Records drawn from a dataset

********************

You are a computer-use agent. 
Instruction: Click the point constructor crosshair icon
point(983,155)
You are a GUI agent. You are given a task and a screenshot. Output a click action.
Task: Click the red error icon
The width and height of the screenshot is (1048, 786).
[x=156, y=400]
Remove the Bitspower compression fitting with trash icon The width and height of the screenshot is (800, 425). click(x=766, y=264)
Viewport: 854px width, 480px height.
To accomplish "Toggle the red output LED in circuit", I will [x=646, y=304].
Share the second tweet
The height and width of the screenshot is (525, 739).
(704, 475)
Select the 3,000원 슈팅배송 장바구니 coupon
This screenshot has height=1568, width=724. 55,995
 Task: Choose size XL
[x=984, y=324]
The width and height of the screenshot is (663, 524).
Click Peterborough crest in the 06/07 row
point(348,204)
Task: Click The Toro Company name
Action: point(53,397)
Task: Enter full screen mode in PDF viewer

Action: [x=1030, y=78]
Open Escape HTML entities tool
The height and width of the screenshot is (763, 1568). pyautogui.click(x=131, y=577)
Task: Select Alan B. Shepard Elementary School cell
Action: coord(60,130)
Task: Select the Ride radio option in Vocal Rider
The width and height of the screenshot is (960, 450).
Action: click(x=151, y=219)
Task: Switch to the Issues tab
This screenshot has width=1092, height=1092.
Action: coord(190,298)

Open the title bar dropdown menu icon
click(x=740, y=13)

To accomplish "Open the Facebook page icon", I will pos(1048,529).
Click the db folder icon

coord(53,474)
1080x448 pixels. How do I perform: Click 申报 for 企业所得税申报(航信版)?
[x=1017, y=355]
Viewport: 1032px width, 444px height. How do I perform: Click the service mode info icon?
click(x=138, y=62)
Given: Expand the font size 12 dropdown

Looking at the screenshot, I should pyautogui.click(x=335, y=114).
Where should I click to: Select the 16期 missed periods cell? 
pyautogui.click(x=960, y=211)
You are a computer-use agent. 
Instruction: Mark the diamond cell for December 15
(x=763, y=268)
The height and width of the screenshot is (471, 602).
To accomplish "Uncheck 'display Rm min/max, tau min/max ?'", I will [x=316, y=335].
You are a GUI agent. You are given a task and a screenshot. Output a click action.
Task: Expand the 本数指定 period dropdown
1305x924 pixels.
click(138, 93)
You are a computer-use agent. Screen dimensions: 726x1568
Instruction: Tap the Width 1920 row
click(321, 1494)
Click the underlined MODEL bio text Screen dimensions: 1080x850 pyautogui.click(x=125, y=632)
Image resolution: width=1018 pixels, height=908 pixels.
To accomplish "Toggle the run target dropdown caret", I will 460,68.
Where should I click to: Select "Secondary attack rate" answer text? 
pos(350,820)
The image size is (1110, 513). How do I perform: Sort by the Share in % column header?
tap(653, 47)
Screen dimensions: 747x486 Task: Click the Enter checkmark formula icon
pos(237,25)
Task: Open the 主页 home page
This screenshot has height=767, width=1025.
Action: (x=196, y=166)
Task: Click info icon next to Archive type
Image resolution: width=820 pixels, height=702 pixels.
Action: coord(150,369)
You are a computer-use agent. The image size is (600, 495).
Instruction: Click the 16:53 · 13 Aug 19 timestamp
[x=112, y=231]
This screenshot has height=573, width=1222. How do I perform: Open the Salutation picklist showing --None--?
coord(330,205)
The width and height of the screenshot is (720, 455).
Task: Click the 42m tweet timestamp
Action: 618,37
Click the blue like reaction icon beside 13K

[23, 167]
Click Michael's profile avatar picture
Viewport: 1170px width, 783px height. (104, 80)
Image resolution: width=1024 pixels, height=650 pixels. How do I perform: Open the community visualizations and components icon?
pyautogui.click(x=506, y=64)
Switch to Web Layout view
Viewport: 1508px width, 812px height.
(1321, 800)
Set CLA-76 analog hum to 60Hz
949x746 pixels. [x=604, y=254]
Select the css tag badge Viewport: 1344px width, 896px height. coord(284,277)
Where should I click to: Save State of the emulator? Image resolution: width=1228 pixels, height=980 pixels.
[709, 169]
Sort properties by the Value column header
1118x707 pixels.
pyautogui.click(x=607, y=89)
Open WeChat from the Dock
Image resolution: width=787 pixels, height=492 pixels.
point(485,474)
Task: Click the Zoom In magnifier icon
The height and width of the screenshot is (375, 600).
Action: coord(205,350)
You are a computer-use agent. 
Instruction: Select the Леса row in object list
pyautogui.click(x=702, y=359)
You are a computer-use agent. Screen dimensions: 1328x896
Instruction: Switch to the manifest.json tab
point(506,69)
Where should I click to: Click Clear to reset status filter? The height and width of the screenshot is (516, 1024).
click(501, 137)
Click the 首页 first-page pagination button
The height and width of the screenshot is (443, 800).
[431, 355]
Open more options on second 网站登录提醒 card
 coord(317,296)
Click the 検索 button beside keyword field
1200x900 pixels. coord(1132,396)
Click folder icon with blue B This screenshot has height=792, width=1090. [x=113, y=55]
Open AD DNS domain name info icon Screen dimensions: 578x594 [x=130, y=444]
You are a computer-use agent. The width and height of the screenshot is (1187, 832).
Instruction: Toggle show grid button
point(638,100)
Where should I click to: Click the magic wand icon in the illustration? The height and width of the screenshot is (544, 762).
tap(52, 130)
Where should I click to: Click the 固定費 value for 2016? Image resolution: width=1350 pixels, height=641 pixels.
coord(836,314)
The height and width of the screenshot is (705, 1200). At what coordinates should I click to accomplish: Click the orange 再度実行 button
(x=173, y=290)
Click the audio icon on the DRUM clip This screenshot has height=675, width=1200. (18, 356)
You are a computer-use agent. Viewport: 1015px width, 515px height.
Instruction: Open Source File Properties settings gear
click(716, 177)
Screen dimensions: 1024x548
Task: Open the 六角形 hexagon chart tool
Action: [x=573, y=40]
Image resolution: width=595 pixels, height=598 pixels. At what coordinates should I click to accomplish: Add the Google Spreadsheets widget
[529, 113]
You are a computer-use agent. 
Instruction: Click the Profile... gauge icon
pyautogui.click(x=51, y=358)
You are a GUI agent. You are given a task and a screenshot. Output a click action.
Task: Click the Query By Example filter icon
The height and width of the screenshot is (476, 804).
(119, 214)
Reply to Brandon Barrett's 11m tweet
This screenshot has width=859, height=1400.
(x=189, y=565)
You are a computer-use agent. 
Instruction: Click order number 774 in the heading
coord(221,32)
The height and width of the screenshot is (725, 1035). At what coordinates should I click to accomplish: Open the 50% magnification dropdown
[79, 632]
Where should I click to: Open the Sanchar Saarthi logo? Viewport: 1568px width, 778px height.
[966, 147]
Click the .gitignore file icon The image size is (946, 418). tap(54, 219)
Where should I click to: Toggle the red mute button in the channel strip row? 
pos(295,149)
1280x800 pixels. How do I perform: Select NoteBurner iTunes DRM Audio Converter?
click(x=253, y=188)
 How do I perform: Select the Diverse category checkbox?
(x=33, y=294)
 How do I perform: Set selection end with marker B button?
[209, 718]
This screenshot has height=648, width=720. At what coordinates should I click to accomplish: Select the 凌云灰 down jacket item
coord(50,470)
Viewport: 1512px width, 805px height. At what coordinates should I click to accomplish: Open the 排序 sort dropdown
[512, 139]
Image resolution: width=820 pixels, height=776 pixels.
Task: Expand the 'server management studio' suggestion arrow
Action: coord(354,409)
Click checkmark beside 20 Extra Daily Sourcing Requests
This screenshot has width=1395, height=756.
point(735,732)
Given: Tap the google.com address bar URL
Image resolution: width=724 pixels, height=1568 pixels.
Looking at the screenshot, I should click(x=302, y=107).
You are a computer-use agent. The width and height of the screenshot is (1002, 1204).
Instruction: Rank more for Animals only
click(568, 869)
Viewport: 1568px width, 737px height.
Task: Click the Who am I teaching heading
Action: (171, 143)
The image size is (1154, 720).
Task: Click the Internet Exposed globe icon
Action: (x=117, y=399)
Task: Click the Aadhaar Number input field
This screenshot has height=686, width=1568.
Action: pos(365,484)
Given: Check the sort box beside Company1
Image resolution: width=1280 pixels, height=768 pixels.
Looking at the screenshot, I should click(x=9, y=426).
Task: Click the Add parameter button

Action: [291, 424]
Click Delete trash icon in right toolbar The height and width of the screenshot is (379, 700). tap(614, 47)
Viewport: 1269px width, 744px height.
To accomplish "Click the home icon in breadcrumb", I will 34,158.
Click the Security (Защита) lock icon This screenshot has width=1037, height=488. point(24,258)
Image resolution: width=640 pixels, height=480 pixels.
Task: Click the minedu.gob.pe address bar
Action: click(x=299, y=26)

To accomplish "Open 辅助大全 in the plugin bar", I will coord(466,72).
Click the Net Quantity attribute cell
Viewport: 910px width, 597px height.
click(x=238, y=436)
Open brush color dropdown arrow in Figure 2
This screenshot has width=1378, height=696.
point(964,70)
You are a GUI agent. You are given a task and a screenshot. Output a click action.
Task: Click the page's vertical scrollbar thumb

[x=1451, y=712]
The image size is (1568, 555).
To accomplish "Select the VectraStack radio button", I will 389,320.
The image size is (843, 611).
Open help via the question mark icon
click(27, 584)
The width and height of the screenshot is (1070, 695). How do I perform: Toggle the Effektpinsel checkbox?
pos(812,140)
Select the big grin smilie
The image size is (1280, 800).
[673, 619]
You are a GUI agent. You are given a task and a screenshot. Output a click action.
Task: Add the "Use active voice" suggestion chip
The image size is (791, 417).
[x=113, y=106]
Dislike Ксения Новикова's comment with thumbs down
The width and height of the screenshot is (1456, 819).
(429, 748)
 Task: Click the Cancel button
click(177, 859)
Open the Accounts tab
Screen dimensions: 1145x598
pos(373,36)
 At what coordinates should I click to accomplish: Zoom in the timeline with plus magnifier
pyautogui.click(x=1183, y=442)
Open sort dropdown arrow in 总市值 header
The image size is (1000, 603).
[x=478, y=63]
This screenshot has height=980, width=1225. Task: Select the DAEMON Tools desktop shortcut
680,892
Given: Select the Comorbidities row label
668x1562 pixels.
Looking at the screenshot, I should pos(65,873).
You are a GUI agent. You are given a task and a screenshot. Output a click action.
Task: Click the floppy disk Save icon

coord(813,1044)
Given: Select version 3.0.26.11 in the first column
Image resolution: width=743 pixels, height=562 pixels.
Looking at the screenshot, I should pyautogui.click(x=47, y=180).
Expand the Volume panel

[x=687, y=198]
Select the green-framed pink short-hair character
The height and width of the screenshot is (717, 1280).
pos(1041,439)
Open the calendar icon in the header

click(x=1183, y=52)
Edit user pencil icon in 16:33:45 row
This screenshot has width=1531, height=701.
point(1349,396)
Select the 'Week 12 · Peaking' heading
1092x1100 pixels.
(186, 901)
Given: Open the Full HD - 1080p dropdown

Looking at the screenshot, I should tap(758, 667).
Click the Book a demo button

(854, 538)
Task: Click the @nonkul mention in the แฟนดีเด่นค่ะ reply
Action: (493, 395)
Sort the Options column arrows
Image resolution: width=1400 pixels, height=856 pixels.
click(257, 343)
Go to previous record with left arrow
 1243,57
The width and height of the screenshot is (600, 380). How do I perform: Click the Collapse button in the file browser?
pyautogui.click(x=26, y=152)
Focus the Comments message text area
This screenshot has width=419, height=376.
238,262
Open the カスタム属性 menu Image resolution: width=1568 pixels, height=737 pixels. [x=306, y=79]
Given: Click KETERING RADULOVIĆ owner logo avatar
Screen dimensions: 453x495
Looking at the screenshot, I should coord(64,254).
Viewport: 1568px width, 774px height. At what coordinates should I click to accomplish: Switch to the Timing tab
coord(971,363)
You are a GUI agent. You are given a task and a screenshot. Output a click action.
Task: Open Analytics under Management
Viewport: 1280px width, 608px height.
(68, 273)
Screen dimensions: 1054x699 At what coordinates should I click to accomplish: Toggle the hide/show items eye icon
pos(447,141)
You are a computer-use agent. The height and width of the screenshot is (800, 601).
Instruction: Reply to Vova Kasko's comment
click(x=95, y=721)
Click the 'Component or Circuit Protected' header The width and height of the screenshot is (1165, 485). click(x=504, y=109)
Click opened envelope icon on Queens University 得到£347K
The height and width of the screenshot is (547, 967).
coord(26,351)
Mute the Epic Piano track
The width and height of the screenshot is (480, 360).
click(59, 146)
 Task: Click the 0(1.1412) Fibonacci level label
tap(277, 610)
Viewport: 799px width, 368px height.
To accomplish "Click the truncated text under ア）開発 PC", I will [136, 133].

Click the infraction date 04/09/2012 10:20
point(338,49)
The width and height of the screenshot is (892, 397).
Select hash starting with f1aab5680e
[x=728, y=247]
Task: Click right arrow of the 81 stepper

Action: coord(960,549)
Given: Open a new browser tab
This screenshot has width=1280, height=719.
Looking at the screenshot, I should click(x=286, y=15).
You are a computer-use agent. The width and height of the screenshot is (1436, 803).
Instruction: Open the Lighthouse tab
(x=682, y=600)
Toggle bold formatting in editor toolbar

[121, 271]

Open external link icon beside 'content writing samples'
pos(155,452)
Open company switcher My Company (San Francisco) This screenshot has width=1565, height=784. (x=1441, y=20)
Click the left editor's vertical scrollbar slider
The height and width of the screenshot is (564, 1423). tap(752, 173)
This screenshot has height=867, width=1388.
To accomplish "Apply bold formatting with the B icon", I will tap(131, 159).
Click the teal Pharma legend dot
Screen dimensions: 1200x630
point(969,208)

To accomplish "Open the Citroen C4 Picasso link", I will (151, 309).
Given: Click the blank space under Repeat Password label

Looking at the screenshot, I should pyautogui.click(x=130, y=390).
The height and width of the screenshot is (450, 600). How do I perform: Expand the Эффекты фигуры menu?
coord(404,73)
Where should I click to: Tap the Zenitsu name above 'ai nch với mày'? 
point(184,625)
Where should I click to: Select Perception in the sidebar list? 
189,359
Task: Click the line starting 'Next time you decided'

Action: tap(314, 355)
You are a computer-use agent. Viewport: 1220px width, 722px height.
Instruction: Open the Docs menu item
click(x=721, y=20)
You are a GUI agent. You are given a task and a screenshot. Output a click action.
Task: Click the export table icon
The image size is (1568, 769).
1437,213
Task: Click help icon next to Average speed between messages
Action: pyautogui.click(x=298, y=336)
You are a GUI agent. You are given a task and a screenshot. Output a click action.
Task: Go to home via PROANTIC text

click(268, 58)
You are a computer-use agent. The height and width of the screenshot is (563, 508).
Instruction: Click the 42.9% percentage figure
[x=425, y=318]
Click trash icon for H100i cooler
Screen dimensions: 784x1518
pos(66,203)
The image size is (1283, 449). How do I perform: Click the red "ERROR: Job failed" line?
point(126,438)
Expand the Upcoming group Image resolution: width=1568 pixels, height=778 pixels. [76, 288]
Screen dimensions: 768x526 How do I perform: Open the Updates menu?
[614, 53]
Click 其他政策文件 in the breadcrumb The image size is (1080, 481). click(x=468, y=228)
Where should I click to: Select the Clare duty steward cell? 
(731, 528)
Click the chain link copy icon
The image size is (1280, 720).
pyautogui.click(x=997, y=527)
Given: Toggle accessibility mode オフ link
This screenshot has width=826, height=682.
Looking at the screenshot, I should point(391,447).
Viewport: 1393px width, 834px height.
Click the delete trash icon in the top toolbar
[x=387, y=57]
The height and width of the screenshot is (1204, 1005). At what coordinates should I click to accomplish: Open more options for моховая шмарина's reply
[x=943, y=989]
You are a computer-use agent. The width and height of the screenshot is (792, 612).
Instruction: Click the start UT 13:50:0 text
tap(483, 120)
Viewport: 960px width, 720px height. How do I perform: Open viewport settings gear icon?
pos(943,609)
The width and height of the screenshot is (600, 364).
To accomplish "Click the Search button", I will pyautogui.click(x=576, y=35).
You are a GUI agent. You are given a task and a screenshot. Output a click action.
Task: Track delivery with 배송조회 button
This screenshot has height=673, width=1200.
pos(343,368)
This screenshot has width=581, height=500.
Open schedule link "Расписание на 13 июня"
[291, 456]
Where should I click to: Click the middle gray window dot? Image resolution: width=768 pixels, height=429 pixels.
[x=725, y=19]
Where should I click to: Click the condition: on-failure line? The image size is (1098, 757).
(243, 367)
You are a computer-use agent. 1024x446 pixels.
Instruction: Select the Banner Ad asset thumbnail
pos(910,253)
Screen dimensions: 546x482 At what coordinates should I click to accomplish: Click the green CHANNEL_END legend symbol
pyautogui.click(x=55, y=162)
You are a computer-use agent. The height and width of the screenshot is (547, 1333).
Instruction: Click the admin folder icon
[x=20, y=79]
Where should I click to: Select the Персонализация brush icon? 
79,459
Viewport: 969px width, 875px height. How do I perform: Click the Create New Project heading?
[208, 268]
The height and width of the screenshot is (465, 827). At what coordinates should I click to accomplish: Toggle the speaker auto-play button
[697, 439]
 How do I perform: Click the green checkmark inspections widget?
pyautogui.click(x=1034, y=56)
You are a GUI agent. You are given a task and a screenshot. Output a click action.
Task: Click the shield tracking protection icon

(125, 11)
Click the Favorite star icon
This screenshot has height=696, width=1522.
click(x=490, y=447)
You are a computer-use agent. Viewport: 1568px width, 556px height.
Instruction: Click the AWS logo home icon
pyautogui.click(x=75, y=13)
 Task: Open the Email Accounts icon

********************

== PROBLEM TO SOLVE ==
Pull every line that holds the string "radio" out of the records.

== EXERCISE SOLUTION ==
Task: Select the Ride radio option in Vocal Rider
To accomplish "Select the VectraStack radio button", I will 389,320.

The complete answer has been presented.